EXERCISE INSTRUCTIONS:
Go over the data and keep only the lines that include "Show".

[Source data]
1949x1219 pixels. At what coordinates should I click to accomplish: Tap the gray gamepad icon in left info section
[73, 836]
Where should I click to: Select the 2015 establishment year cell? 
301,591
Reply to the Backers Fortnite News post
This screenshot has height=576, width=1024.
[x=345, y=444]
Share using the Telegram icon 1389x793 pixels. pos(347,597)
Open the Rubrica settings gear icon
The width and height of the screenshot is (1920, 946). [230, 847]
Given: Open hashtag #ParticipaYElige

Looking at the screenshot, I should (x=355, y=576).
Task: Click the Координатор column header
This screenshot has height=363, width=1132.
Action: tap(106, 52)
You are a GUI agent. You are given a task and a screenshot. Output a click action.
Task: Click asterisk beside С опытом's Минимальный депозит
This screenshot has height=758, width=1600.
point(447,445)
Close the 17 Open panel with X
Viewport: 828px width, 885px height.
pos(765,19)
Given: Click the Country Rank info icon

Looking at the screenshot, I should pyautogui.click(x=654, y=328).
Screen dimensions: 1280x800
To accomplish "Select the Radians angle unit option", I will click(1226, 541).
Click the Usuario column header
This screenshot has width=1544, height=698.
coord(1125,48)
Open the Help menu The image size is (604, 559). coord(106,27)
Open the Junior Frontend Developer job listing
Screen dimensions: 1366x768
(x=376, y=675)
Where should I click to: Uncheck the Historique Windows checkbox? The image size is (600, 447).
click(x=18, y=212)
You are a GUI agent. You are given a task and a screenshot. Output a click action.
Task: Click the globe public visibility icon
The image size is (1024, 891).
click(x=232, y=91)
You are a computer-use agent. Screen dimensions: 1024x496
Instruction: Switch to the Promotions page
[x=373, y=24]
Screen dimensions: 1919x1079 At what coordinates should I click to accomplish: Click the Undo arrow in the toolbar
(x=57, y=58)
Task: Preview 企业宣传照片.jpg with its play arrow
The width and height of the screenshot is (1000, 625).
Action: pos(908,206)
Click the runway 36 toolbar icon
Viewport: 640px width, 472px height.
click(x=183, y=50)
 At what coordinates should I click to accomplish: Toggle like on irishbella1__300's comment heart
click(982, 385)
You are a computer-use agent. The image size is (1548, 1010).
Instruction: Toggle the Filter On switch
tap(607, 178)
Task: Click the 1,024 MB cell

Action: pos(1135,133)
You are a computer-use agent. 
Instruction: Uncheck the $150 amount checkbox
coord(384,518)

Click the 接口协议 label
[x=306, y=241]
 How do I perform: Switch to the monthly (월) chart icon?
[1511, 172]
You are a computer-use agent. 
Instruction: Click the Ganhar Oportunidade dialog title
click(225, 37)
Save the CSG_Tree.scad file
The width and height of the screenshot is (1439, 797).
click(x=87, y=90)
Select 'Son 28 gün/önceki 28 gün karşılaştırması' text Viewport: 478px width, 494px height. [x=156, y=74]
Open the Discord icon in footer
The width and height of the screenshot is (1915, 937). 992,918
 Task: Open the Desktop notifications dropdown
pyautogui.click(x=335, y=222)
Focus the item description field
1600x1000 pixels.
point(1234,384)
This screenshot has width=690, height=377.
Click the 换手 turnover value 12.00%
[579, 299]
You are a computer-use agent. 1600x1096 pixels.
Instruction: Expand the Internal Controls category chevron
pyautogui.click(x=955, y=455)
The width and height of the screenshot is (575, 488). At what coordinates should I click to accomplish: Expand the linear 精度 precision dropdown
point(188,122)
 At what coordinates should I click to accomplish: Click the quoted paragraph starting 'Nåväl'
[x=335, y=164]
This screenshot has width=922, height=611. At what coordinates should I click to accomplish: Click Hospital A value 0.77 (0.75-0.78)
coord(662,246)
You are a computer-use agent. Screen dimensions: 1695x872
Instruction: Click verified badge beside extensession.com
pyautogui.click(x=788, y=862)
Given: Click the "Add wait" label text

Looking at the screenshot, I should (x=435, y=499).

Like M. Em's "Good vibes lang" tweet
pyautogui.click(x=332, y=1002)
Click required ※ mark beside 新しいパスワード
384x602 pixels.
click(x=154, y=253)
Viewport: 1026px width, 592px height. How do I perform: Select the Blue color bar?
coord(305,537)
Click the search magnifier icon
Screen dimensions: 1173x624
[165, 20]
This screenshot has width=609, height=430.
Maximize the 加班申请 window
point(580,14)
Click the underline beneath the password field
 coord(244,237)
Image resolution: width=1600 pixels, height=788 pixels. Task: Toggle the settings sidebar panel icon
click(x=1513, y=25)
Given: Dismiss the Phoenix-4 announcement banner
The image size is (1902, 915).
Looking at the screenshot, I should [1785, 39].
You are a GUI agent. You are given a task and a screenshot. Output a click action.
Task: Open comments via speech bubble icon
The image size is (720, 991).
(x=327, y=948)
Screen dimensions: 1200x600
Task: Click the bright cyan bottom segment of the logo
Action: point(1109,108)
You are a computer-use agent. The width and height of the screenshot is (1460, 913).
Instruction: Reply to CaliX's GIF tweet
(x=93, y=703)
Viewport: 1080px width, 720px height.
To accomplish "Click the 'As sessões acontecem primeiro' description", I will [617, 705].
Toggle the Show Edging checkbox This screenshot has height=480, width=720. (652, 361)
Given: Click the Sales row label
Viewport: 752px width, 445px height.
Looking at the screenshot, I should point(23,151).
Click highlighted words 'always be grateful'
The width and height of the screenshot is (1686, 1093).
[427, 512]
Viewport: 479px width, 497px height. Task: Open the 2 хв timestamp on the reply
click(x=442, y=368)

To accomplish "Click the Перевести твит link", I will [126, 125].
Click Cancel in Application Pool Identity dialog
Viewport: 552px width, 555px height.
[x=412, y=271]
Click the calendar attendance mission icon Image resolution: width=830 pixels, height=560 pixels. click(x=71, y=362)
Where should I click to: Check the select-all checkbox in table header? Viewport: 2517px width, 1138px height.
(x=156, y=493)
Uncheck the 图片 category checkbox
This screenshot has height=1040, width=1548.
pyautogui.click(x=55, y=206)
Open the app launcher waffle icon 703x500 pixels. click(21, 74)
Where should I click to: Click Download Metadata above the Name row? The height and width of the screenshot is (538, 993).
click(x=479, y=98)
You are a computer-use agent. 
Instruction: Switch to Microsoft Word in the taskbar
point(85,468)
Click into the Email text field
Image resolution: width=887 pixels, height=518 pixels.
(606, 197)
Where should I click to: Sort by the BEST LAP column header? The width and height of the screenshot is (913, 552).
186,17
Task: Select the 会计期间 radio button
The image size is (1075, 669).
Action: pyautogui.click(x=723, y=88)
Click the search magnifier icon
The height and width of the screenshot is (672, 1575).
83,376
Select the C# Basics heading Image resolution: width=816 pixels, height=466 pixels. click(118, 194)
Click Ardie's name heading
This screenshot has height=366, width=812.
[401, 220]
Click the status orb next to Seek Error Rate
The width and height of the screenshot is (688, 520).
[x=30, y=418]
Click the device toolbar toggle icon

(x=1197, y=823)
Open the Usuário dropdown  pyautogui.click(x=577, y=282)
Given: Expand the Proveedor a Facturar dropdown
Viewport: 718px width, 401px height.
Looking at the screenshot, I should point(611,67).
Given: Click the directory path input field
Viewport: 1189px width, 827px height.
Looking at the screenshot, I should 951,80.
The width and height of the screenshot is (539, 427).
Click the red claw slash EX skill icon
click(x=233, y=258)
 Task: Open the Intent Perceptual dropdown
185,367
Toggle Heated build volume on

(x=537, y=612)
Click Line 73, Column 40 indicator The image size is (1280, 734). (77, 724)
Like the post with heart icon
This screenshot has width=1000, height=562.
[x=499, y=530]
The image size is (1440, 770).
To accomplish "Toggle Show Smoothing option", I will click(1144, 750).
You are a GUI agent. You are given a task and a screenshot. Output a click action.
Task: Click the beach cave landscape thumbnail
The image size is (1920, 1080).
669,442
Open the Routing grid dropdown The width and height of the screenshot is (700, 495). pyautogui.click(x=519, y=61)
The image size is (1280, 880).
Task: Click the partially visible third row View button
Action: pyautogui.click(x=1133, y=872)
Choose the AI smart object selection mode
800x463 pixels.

COMPLETED TASK:
Toggle the Show Edging checkbox This screenshot has height=480, width=720. (652, 361)
To accomplish "Toggle Show Smoothing option", I will click(1144, 750).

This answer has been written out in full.